*** Data to examine ***
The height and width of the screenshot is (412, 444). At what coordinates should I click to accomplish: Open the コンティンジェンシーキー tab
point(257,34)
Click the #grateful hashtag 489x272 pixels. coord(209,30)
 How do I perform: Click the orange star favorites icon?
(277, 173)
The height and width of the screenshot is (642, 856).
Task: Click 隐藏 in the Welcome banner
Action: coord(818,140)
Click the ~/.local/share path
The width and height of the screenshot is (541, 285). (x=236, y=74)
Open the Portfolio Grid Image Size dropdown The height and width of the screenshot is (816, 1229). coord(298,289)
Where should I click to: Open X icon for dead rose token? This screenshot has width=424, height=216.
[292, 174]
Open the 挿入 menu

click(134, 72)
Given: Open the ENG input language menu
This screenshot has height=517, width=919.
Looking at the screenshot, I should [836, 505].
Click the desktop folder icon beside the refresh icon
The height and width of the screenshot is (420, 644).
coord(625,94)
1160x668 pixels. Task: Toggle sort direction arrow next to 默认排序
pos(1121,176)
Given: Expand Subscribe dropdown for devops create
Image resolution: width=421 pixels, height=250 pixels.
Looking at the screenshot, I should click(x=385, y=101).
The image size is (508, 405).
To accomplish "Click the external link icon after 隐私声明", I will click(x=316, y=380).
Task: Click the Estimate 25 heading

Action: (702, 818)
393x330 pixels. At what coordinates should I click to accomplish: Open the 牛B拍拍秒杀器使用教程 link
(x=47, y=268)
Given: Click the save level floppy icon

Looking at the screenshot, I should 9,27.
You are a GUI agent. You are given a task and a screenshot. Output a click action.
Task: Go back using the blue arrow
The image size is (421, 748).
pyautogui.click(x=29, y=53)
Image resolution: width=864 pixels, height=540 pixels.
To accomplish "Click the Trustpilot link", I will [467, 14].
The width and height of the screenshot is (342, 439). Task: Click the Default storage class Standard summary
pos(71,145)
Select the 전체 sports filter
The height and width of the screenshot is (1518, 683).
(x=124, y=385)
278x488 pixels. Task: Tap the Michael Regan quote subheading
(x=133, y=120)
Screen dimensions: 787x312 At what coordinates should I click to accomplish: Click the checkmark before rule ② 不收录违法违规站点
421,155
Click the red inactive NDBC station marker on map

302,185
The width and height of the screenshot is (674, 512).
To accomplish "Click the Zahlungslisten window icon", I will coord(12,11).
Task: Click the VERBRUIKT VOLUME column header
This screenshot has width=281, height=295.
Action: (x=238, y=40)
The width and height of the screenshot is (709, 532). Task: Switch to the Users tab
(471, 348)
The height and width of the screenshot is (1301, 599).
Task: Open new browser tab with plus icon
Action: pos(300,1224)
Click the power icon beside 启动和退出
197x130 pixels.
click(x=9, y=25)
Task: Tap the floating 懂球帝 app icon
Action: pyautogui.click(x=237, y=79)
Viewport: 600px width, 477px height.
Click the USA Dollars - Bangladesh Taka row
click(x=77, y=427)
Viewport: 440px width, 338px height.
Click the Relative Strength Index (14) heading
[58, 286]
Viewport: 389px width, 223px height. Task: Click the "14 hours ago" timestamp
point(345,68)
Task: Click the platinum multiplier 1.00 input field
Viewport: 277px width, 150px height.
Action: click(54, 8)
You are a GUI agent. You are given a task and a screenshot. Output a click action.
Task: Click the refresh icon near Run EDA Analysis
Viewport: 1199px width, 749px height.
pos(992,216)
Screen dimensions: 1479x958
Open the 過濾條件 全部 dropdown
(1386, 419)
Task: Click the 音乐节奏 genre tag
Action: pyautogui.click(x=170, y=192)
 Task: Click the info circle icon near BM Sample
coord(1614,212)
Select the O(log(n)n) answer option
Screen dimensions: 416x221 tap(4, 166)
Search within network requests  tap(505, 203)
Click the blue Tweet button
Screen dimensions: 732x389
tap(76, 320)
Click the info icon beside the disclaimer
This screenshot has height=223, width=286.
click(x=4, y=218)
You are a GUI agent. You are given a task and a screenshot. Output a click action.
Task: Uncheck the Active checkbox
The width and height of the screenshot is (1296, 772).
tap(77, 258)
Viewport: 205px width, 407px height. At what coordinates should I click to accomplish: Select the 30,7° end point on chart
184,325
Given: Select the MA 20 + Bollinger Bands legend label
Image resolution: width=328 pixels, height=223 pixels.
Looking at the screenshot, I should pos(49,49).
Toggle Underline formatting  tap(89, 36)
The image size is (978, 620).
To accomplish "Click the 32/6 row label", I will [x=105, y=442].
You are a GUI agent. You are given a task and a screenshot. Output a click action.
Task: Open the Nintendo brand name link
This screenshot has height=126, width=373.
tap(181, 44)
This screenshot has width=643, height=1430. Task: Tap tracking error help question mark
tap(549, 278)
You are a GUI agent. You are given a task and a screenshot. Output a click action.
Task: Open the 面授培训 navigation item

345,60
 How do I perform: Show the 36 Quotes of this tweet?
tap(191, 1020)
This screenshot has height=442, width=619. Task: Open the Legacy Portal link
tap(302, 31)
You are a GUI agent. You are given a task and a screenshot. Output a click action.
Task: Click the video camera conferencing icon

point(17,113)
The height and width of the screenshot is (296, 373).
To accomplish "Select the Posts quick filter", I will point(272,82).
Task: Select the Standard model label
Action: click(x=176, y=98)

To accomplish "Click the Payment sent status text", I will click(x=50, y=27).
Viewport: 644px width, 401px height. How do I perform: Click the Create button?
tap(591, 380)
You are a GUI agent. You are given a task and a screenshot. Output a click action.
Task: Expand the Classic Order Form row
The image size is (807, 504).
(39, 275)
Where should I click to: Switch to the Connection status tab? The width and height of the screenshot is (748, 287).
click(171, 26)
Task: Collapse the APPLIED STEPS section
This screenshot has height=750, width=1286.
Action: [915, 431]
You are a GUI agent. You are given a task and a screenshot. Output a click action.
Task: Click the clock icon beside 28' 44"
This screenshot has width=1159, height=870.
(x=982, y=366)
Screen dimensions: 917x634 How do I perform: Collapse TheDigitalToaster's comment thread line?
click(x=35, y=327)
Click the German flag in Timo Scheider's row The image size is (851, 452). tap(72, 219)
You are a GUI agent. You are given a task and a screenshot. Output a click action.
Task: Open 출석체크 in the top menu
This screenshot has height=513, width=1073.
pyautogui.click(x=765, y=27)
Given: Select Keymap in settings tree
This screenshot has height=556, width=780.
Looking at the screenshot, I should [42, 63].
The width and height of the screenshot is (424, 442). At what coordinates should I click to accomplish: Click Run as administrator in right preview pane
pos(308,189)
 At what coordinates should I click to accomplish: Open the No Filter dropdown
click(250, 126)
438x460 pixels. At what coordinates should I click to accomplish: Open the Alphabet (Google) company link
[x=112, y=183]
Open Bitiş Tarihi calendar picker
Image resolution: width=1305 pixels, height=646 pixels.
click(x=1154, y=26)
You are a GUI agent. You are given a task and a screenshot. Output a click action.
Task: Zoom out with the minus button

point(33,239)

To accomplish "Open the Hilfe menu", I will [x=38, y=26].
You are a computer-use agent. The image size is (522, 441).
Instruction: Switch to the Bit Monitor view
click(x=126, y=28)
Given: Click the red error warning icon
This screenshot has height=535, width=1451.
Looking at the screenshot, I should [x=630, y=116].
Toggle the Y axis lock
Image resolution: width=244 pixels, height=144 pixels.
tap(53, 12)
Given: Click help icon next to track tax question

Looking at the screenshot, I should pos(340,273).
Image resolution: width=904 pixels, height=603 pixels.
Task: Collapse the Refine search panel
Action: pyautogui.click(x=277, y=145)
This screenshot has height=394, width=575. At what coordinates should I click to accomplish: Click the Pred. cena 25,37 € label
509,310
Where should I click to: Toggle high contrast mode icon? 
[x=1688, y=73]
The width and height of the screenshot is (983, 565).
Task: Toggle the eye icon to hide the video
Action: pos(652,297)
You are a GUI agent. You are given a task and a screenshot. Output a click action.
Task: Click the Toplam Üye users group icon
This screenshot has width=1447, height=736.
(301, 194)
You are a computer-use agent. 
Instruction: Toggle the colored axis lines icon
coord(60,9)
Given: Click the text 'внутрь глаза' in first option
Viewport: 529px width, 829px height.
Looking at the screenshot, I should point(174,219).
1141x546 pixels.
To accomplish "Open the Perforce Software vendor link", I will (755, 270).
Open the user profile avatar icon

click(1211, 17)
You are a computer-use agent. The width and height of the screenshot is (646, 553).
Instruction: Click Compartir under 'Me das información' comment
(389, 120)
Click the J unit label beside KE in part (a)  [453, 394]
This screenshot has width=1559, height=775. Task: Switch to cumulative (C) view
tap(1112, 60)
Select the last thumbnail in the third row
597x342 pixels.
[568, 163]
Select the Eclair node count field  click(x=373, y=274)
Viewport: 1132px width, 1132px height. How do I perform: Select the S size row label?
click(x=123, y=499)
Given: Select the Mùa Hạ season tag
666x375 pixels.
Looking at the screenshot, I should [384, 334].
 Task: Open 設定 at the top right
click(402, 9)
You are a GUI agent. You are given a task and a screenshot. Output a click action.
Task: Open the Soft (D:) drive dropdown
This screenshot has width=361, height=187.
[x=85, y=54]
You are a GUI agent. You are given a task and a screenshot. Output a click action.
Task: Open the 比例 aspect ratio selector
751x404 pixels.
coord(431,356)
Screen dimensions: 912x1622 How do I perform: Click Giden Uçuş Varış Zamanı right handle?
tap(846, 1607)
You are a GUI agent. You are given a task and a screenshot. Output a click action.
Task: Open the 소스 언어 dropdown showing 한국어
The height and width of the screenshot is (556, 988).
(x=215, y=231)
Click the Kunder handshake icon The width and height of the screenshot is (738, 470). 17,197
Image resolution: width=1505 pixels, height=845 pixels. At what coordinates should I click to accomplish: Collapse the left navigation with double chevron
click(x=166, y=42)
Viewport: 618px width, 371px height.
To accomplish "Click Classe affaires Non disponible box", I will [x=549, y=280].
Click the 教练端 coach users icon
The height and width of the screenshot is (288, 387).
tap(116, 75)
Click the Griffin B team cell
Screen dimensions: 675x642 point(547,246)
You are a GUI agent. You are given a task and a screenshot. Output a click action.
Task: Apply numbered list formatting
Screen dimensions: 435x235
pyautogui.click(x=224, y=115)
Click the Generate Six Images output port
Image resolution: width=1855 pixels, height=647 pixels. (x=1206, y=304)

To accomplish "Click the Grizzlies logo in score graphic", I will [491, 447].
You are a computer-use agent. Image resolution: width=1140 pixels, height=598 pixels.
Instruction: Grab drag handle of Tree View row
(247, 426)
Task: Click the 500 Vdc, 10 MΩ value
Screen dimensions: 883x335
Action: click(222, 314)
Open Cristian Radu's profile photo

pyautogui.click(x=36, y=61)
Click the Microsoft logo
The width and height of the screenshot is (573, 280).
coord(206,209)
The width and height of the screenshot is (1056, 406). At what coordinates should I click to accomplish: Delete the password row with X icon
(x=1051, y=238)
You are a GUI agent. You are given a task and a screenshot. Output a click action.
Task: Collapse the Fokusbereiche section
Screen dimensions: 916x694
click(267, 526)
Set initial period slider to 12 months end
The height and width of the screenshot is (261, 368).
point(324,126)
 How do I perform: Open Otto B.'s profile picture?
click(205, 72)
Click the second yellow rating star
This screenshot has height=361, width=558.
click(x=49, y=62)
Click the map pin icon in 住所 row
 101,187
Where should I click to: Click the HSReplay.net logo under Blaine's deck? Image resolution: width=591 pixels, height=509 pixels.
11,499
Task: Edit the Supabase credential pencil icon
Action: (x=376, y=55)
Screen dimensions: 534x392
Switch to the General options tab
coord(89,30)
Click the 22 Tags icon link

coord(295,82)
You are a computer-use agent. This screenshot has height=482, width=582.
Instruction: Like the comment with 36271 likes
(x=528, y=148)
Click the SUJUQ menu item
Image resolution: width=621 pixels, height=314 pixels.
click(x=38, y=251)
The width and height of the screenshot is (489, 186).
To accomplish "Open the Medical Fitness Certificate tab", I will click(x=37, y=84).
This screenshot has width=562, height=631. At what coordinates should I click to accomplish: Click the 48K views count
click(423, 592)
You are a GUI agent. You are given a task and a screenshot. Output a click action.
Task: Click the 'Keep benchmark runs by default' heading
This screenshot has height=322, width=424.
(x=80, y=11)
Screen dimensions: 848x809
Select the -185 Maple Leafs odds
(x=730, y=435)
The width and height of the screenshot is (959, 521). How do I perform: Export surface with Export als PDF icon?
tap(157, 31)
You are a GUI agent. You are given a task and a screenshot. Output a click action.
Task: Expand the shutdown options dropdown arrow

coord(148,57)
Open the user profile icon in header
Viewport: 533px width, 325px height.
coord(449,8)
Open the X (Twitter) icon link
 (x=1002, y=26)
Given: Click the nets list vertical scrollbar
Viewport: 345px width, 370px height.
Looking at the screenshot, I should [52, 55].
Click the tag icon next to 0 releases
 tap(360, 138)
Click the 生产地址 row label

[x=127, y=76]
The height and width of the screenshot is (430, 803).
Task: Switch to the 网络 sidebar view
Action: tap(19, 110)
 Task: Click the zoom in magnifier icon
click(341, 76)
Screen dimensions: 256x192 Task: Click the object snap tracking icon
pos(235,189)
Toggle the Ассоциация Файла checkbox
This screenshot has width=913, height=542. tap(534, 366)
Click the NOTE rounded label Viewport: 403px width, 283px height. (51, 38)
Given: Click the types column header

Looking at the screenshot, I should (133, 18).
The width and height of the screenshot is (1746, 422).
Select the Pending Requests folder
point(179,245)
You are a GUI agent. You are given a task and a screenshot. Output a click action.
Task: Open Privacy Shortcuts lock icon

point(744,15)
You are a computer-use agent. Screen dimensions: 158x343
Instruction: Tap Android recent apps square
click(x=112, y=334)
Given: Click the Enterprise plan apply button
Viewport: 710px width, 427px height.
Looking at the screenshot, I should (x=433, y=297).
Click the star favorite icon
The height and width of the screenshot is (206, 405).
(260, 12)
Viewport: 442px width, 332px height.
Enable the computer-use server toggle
***
Task goal:
Each line from the one that includes "Click the NOTE" down to the close of the records above is to be given again exactly, and no other line is to appear.

Solution to the problem:
Click the NOTE rounded label Viewport: 403px width, 283px height. (51, 38)
Given: Click the types column header

Looking at the screenshot, I should (133, 18).
The width and height of the screenshot is (1746, 422).
Select the Pending Requests folder
point(179,245)
You are a GUI agent. You are given a task and a screenshot. Output a click action.
Task: Open Privacy Shortcuts lock icon

point(744,15)
You are a computer-use agent. Screen dimensions: 158x343
Instruction: Tap Android recent apps square
click(x=112, y=334)
Given: Click the Enterprise plan apply button
Viewport: 710px width, 427px height.
Looking at the screenshot, I should (x=433, y=297).
Click the star favorite icon
The height and width of the screenshot is (206, 405).
(260, 12)
Viewport: 442px width, 332px height.
Enable the computer-use server toggle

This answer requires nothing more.